Move comes after sale of Abbot Point terminal, its only foreign asset, to Adani family

Gautam Adani-owned Adani Ports & Special Economic Zone (APSEZ) has begun a serious scout for port assets in the international market, more than 18 months after it sold its Australian port assets to the Adani family, far below the purchase price.

The company has now set up a team to scour global port assets that are on the block in Southeast Asia, Africa, Canada and Australia.

“Most global ports are owned by respective governments, while terminals are run by private parties. We are only interested in acquiring ports as a whole,” a senior official close to the development told dna.

“Our interest lies in running dry bulk and container ports. We are also looking at LNG terminal operations abroad,” he added.

APSEZ’s fresh overseas expansion plan comes at the risk of increasing its debt.

Interestingly, the company, in a bid to avoid debt trap, had in March 2013 sold Abbot Point, the 50 million tonne per annum operational terminal in North Queensland (Australia).

The asset bought for A$1.829 billion (Rs 9,806 crore) in June 2011 was sold to Adani family for cash consideration of A$235.7 million (Rs 1,265 crore) and a slew of guarantees on March 30, 2013.

When the company took over the Australian asset, APSEZ had provided an unconditional guarantee of US$807 million to one of the lenders of Mundra Port Pty Ltd (MPPL), apart from providing another unconditional and irrevocable guarantee of A$22.03 million.

“The move to sell these assets to the promoter group entity stemmed from the plan to ease APSEZ from a debt burden and risks of guarantees,” a senior company official told dna.

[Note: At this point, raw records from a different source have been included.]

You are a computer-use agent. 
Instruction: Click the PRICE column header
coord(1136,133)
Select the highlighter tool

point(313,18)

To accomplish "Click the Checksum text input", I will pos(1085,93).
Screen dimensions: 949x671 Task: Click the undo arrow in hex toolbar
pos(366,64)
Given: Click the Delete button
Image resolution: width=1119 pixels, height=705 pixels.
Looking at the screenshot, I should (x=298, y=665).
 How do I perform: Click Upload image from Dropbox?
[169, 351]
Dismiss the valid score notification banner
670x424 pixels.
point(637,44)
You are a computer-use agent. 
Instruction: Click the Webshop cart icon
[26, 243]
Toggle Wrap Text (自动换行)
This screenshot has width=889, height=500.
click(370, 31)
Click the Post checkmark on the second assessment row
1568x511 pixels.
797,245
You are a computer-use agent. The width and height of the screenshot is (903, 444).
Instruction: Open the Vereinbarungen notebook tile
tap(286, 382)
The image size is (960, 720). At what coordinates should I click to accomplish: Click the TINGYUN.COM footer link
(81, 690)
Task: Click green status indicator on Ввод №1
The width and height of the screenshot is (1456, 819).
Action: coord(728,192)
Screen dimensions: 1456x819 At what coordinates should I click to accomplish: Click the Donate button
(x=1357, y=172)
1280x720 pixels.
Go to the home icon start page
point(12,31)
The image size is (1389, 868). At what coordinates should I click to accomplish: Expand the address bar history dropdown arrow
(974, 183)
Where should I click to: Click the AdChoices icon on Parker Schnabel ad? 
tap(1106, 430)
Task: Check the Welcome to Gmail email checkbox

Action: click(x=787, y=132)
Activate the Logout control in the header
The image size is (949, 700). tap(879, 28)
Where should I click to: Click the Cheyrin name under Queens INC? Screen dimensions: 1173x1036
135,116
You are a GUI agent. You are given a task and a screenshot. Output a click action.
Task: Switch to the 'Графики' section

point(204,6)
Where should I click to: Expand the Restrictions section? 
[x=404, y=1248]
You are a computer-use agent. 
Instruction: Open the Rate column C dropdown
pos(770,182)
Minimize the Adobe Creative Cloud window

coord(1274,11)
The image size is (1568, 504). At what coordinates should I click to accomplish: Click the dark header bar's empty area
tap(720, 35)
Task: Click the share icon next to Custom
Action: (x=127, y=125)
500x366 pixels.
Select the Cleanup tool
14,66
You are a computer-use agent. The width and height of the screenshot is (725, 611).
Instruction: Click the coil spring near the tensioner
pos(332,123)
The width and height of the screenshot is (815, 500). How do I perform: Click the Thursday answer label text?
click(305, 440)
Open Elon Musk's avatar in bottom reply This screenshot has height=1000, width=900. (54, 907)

The company’s total liabilities – both long-term borrowings as well as current liabilities -- stand at Rs 11,568.5 crore as on March 31, 2014, a shade above the previous fiscal year’s Rs 11,551.3 crore as on March 31, 2013, a day after the sale of the Australian port asset was recorded on March 30, 2013.
On March 31, 2012, APSEZ’s total liabilities stood at Rs 7,955 crore.

Mundra in Gujarat, APSEZ’s first port, has become the country’s largest commercial port in the last financial year.

The port registered 100 mt of cargo throughput during 2013-14, highest by any commercial port in India. The port has capacity to handle over 200 mt of cargo per annum.

Among the government-owned major ports, Kandla Port retained its numero uno position for the sixth year in a row by attaining 87 mt in 2013-14, thanks to high capacity utilisation at 90% of its cargo handling capacity of 96.62 mt.

During last 18 months, APSEZ has also expanded its presence to other locations such as Dahej, Hazira, Vizag and Mormugao with total nine berths. APSEZ through its special purpose vehicles (SPVs) has ongoing projects for establishing green field capacities at Kandla Port and Kamarajar Port (formerly Ennore Port) in India.

In June 2014, APSEZ completed the acquisition of 100% stake in Dhamra Port Company Limited (DPCL) though its subsidiary at an enterprise value of Rs 5,500 crore.